Delegation lotet Potenzial aus

"Die Vision 2030 ist das größte Reformprogramm in der Geschichte Saudi-Arabiens, mit dem wir nachhaltiges Wachstum auf einem breiten wirtschaftlichen Fundament erzeugen wollen", verdeutlicht Dr. Awwad S. Alawwad, Botschafter des Königreichs Saudi-Arabien in Berlin.

"Unsere ambitionierten Ziele bieten gerade auch für deutsche Unternehmen großes Potenzial", ergänzt er. Vor Kurzem lotete bereits eine deutsche Wirtschaftsdelegation unter Leitung von Peter Ramsauer, Ex-Bundesverkehrsminister und amtierender Vorsitzender der Ghorfa Arab-German Chamber of Commerce and Industry, in Saudi-Arabien neue Marktchancen aus.

Saudi-Arabien steht unter enormem Handlungsdruck. Denn in die gesamte Region wird durch die nach dem Aufheben der Sanktionen jetzt beginnende Öffnung des iranischen Markts Dynamik kommen, sind sich Marktkenner einig. In Wien ist im Juli 2015 nach jahrelangen Verhandlungen mit dem Regime in Teheran eine Einigung im Atomstreit erzielt worden.

Noch hat Saudi Arabien den größten pharmazeutischen Markt der Region, der aber durch restriktive Regelungen in seinen Möglichkeiten eingeschränkt ist. Es dürfte sich jedoch sehr bald zeigen, ob Investoren vor diesem Hintergrund dem sich schnell öffnenden iranischen Markt den Vorzug geben werden.

Saudi-Arabien setzt vor allem auf deutsches Know-how, wie auch Dr. Basma Al-Buhairan, Geschäftsführerin der Abteilung "Health Care and Life Sciences" der Saudi Arabian General Investment AUTHORity (SAGIA) im Oktober in Hamburg beim "1st Saudi-German Forum for Sustainable Business" der Euro-Mediterranean-Arab Association, der saudischen Botschaft in Berlin und der deutschen Auslandshandelskammer (AHK) in Riad betonte.

"Made in Germany" sei ein Qualitätsversprechen, das auch in dem Königreich am arabischen Golf zieht.

Laut der deutschen Außenhandelsagentur Germany Trade & Invest gab es in Saudi-Arabien 2014 insgesamt 453 Kliniken mit 67.997 Betten. Auf den Staatssektor entfielen dabei 52.332 Betten in 312 Krankenhäusern. Das Gesundheitsministerium sei mit 40.300 Betten in 270 Kliniken der dominierende Akteur, bis 2020 will das Ministerium seine Bettenkapazität auf 73.000 ausbauen.
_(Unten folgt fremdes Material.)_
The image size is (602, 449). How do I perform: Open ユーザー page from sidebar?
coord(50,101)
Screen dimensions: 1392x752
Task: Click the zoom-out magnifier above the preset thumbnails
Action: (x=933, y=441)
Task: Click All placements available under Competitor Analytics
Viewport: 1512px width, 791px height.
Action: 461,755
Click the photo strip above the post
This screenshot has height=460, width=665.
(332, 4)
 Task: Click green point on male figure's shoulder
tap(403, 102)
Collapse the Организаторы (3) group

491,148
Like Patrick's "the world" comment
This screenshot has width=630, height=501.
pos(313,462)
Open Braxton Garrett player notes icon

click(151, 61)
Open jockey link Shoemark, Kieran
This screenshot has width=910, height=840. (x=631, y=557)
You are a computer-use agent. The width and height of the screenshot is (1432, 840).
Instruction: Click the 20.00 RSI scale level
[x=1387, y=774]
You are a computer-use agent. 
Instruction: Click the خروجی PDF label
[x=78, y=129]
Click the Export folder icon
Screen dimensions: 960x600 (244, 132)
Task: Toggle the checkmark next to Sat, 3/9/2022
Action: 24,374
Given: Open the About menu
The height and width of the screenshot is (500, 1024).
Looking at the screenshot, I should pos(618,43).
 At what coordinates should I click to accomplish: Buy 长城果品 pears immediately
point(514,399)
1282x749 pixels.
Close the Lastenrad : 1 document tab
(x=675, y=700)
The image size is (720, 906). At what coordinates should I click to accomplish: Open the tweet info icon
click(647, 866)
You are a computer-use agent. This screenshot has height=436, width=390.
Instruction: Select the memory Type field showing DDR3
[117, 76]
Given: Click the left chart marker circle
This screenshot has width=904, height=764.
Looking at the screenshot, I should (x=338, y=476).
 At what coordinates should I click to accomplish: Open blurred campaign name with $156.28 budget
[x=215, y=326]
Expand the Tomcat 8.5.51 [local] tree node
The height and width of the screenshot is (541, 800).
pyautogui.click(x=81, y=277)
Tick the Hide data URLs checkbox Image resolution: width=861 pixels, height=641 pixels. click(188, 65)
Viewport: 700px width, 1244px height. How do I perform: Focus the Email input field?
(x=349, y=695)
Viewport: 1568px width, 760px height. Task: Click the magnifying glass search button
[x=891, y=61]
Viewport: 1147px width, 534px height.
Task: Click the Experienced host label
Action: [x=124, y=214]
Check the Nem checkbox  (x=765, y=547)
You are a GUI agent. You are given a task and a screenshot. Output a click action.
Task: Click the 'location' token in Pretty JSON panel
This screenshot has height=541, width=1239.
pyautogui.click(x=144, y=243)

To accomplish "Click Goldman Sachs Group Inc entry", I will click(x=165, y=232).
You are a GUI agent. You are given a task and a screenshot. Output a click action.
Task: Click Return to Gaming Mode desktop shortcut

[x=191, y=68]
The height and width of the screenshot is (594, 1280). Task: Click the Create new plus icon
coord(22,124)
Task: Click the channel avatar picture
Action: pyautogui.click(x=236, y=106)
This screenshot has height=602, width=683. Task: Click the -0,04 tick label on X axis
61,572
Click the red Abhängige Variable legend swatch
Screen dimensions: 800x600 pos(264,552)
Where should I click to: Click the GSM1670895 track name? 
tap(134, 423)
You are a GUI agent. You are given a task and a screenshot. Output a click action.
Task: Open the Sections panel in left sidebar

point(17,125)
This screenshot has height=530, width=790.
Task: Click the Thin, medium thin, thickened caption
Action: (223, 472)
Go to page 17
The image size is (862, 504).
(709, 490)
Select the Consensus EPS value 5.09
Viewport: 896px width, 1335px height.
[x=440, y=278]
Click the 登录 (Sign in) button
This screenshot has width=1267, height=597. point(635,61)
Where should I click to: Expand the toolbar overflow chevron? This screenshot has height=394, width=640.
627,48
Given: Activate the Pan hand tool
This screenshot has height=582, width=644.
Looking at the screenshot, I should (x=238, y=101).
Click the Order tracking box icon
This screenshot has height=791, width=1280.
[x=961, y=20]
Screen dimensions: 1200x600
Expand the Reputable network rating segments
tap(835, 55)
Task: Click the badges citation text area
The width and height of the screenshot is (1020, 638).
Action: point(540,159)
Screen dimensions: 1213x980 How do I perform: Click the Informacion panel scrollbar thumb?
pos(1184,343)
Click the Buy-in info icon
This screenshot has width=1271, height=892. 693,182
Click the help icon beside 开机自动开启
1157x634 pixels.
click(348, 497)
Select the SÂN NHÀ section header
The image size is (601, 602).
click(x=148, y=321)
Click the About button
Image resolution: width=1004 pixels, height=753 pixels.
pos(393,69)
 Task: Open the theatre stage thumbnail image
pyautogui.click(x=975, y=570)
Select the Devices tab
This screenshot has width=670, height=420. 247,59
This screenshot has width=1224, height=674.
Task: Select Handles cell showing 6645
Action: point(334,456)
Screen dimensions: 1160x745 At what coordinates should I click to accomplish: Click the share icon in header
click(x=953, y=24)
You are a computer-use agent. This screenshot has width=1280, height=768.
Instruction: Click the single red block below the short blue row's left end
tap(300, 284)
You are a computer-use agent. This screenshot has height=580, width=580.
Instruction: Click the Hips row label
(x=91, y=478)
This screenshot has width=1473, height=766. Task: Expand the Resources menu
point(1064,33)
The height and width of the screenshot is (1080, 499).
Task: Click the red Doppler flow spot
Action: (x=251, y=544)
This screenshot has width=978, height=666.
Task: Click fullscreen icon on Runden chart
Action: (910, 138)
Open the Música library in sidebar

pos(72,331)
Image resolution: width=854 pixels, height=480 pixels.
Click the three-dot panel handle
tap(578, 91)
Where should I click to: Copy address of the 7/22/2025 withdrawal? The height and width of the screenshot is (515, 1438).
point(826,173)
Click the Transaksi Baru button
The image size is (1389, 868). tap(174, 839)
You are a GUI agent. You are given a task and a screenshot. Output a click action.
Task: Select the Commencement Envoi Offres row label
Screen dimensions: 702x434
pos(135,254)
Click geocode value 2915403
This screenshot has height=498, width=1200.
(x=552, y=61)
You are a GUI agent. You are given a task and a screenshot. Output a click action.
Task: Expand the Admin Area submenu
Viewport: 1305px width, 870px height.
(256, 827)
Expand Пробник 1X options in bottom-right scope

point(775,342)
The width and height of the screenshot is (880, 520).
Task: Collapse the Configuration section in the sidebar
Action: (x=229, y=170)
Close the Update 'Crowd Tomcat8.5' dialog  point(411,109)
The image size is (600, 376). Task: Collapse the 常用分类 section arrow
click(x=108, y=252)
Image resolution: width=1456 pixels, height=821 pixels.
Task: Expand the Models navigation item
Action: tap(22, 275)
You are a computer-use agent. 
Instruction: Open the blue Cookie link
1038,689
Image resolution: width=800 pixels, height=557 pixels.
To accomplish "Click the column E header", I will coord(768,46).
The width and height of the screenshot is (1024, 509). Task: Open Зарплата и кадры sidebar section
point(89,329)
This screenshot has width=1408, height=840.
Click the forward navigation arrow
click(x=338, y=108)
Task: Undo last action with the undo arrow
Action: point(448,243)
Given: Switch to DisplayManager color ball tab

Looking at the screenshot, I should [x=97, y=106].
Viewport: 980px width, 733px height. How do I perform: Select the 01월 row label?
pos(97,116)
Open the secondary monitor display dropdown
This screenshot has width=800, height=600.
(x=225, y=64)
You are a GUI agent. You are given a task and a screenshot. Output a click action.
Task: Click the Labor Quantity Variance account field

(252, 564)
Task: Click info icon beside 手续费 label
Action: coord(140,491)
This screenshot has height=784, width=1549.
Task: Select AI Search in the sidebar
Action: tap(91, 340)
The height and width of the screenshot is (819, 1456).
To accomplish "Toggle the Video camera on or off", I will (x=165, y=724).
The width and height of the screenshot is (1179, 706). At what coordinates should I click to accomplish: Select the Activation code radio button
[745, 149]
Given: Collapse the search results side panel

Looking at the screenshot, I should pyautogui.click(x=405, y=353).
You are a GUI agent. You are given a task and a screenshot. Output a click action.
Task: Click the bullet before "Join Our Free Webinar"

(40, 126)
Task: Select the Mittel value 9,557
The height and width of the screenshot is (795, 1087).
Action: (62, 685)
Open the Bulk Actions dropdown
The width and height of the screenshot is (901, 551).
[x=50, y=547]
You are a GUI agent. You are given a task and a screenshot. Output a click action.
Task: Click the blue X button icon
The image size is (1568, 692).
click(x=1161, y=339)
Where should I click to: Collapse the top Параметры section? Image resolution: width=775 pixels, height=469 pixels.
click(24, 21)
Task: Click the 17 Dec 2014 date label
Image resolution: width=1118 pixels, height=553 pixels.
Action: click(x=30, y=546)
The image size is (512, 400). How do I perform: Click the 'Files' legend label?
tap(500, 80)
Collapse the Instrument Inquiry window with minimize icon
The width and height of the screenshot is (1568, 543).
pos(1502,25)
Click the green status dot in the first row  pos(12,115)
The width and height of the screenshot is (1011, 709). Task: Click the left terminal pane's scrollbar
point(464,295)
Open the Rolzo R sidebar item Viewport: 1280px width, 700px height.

Der Privatsektor erhöhte 2014 seine Bettenkapazität auf 15.665 in 141 Kliniken.

15 Ziele des Gesundheitsministeriums

Wohin die Reise in puncto Healthcare-Sektor für Saudi-Arabien bis 2030 gehen soll, zeigt der Nationale Transformationsplan, der 15 Ziele in die Obhut des Gesundheitsministeriums gegeben hat. Dabei geht es unter anderem um die Verbesserung der Qualität des Gesundheitswesens – präventiv wie therapeutisch –, die Schaffung eines attraktiven Umfelds für lokale und internationale Investoren sowie eine höhere Privatisierungsrate regierungsseitiger Gesundheitsangebote.

Insgesamt solle der Anteil des privaten Sektors an den Gesamtgesundheitsausgaben des Königreichs von derzeit 25 auf 35 Prozent bis zum Jahr 2020 steigen. Für 2030 gibt es keine Referenzwerte.

Bis 2020 sollen 70 Prozent aller saudischen Bürger über eine elektronische Patientenakte verfügen – der Ist-Wert liegt bei null Prozent. Auf je 100.000 Einwohner soll die Zahl qualifizierter Saudis in der Pflege und anderen Assistenzpersonals von gegenwärtig 70,2 auf 150 bis zum Jahr 2020 steigen.

Einen Facharzttermin in einer spezialisierten Klinik binnen vier Wochen sollen künftig 70 Prozent der Patienten erhalten, derzeit seien es unter 40 Prozent.

Ein weiterer Ansatzpunkt sind die Zivilisationskrankheiten. Viele Länder im Nahen und Mittleren Osten stehen inzwischen vor denselben Problemen wie westliche Industriestaaten. Der zunehmende Reichtum und der damit einhergehende Lebensstilwandel hat zu einer dramatischen Zunahme an nichtübertragbaren und chronischen Zivilisationskrankheiten geführt.

Die International Diabetes Federation beziffert die Zahl der Diabetiker im Mittleren Osten auf 37 Millionen. Saudi-Arabien will nun laut Transformationsplan bis 2020 die Zahl der Raucher um zwei Prozent und die der Übergewichtigen um ein Prozent reduzieren.